Alors que le dossier donnait l’impression de s’enliser à Bruxelles, l’Allemagne a donné un signe politique très fort en annonçant le 12 janvier qu’un projet de loi autorisant la culture d’OGM serait déposé en février prochain. L’annonce a fait l’effet d’une bombe car l’Allemagne était jusqu’alors considérée comme un pays plutôt réticent aux cultures transgéniques. L’Allemagne s’apprête ainsi à transposer en droit national la directive européenne 2001/18 réglementant la culture des OGM, alors que onze Etats membres, dont la France, ne l’ont toujours pas transposée. Si l’Allemagne fait ainsi figure de leader, le texte, négocié âprement entre les Verts et les Sociaux démocrates du SPD, n’est pas pour autant laxiste à l’égard des OGM. Il comprend notamment un dispositif d’indemnisation des paysans dont les parcelles auraient été contaminées par des OGM provenant des champs voisins. Une règle de responsabilité a ainsi été édictée que les écologistes radicaux des Amis de la Terre eux-même trouvent “magnifique”. Sauf imprévu, le texte allemand devrait être prêt pour les semis de maïs au printemps prochain, ce qui fait dire à la ministre allemande de l’Agriculture, Renate Künast, que cette loi permettra “ au plus tard à l’automne” la vente de maïs génétiquement modifié “ dans les rayons des supermarchés européens”.

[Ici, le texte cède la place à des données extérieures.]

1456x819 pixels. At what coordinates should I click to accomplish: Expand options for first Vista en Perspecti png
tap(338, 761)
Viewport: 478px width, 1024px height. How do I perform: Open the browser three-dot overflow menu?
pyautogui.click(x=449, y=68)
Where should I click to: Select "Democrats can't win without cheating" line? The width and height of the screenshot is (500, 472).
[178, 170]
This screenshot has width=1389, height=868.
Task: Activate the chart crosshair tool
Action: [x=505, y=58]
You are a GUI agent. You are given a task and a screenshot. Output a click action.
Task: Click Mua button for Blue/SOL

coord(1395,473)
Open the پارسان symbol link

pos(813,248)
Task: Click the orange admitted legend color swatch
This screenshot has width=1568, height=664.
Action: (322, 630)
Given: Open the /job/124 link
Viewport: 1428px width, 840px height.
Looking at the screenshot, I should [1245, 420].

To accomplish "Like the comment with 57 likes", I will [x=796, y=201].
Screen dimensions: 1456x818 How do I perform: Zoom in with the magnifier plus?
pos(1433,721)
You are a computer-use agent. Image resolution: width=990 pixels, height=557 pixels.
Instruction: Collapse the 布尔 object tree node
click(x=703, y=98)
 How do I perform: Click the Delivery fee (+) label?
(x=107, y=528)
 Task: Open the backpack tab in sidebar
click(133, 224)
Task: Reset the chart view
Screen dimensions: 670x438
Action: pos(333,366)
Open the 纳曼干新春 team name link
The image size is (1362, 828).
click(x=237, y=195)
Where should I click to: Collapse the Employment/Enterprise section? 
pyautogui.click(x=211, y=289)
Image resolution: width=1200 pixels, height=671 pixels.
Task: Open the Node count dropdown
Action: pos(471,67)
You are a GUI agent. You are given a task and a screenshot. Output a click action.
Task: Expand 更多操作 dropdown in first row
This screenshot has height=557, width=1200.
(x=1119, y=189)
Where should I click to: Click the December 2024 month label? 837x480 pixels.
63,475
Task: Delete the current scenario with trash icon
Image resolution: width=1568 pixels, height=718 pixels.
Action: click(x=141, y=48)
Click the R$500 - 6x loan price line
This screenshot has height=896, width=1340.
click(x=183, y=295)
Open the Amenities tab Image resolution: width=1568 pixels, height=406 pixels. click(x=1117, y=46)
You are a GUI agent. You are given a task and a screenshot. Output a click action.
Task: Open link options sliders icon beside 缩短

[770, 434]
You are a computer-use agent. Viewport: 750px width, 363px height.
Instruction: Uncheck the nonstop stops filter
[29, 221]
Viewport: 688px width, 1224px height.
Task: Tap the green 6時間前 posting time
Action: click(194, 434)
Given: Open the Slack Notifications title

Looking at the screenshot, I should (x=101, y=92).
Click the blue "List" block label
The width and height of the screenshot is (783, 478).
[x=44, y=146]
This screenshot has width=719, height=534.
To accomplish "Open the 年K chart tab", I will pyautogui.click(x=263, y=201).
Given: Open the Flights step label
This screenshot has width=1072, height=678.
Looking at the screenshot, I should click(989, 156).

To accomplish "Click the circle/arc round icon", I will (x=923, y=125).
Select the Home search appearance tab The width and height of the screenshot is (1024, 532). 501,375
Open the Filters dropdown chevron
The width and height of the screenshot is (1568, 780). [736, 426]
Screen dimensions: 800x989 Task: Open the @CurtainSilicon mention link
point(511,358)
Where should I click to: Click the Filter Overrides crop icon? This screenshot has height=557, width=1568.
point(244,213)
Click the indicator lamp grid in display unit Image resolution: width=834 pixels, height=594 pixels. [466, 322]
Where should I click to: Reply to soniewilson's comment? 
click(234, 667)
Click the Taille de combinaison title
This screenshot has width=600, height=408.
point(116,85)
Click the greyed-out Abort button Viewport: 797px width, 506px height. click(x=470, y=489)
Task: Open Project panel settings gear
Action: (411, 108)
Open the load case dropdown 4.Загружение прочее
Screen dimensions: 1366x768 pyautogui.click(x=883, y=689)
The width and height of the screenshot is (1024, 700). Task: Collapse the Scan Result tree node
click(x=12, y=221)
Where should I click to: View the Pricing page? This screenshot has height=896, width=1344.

"Oui mais" au Royaume Uni 

Presque dans le même temps, au Royaume Uni, un rapport d’experts très attendu remis au gouvernement se prononçait en faveur d’un “oui mais” pour le maïs génétiquement modifié assorti d’un “non mais” pour le colza et les betteraves à sucre. Si le rapport est si mesuré, pour ne pas dire mitigé, la réaction très hostile des associations de défense de l’environnement laissent penser la Grande Bretagne s’apprête, à son tour, à légiférer en la matière. C’est que les pressions politiques et économiques, venant notamment des autorités américaines, sont devenues énormes. Elles ont encore été accentuées avec la publication le 13 janvier du rapport de l’Isaaa, une organisation destinée à promouvoir le développement des OGM dans le monde, qui fait état d’une augmentation de 15% des surfaces d’OGM sur la planète en 2003. La réaction du dirigeant d’une importante coopérative, qui affirmait que “ Greenpeace va bientôt vous ériger une statue pour être les derniers à s’opposer aux OGM”, donne une idée de l’état d’impatience qui prévaut aujourd’hui chez les fournisseurs de l’agriculture. Si le moratoire n’est pas encore tout à fait levé, l’impression qui se dégage des récents événements est que le dernier rempart à l’explosion des cultures d’OGM dans le monde, à savoir le refus européen, est en train de fissurer.